Au cours de la première partie de l’ouvrage, l’auteur veut tout d’abord montrer que « contrairement à ce qu’affirment les intégristes de tous bords, le rock n’appartient ni aux rockeurs blancs des années cinquante, ni aux musiciens noirs de Rhythm & Blues qui auraient été dépouillés de leur création ; quelles que furent les évolutions ultérieures, le rock est au départ une musique associant des caractéristiques musicales, des artistes et des publics issus des deux communautés. » La naissance métissée du mouvement est ainsi analysée et mise en perspective de manière pertinente et intelligible. La mise en exergue de cette ambivalence originelle constitue une très bonne entrée en matière pour cet ouvrage. De plus, le rappel historique de certaines périodes (comme le Punk) est fort bien ficelé, notamment en ce qui concerne le grand écart entre un esprit contestataire et la massification de l’industrie musicale. Il en est de même sur l’interrogation sociologique de Claude Chastagner, dans le concept de l’individu au cœur de ce mouvement collectif, de la solitude égoïste face à la foule transie.

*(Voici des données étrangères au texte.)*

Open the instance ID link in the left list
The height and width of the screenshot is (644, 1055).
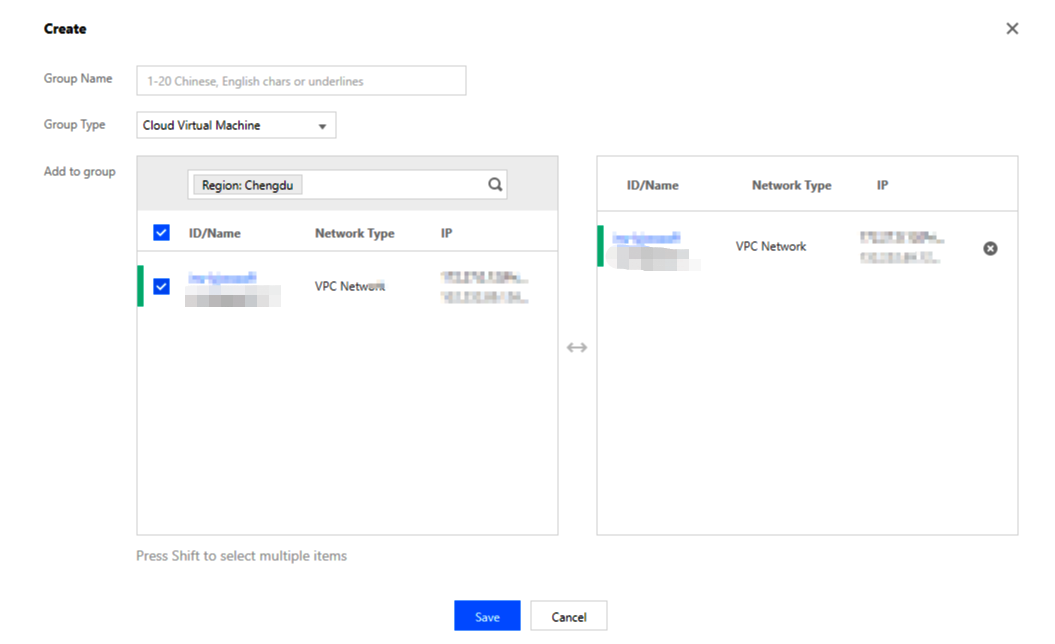point(222,278)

La deuxième partie du livre est sans nul doute la plus spécifique et la plus originale. La dimension rituelle du rock est étudiée en long, en large et en travers. Le sacrifice de l’idole, l’aspect tribal des concerts, tout est analysé, disséqué, de manière fine sans jamais tomber dans l’accumulation de clichés inhérents à ce genre d’étude. Le fait que cet ouvrage soit le fait d’un universitaire apporte toute la justesse et la retenue finalement nécessaire à ce type de travail. La méthodologie universitaire est ainsi respectée (notes, sources, bilbiographie, etc....) mais l’ensemble reste globalement assez accessible. Bien évidemment, l’association messie/chanteur est évoquée : porte-parole d’une génération, le chanteur rock peut aussi être le martyr de celle-ci, portant en lui tous les péchés de son « peuple ». Le destin brisé des stars du rock morts prématurément (de Jim Morrison à Jimi Hendrix, en passant par Kurt Cobain et John Lennon) renforce encore plus cette image quasiment christique de leur destinée. Rites païens se mêlent ici allègrement à la personnification de Jesus-Christ ou à l’inverse du Diable.

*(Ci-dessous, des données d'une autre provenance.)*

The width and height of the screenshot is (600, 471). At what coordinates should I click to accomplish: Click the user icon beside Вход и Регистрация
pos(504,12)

Enfin, Claude Chastagner conclut son propos par l’apparition plus que massive des femmes dans le monde du rock au cours des années, de Patti Smith à PJ Harvey, de Joni Mitchell à Chan Marshall, qui changent fondamentalement le mode de rituel masculin, la psychologie féminine n’ayant pas du tout le même rapport au corps ou à l’expression de la violence libératrice. A la fois étude de civilisation (puisque seulement l’univers anglo-saxon est analysé) et critique sociologique, La Loi Du Rock est véritablement un ouvrage atypique, permettant de mieux saisir les clés et la nature même de ce mouvement musical.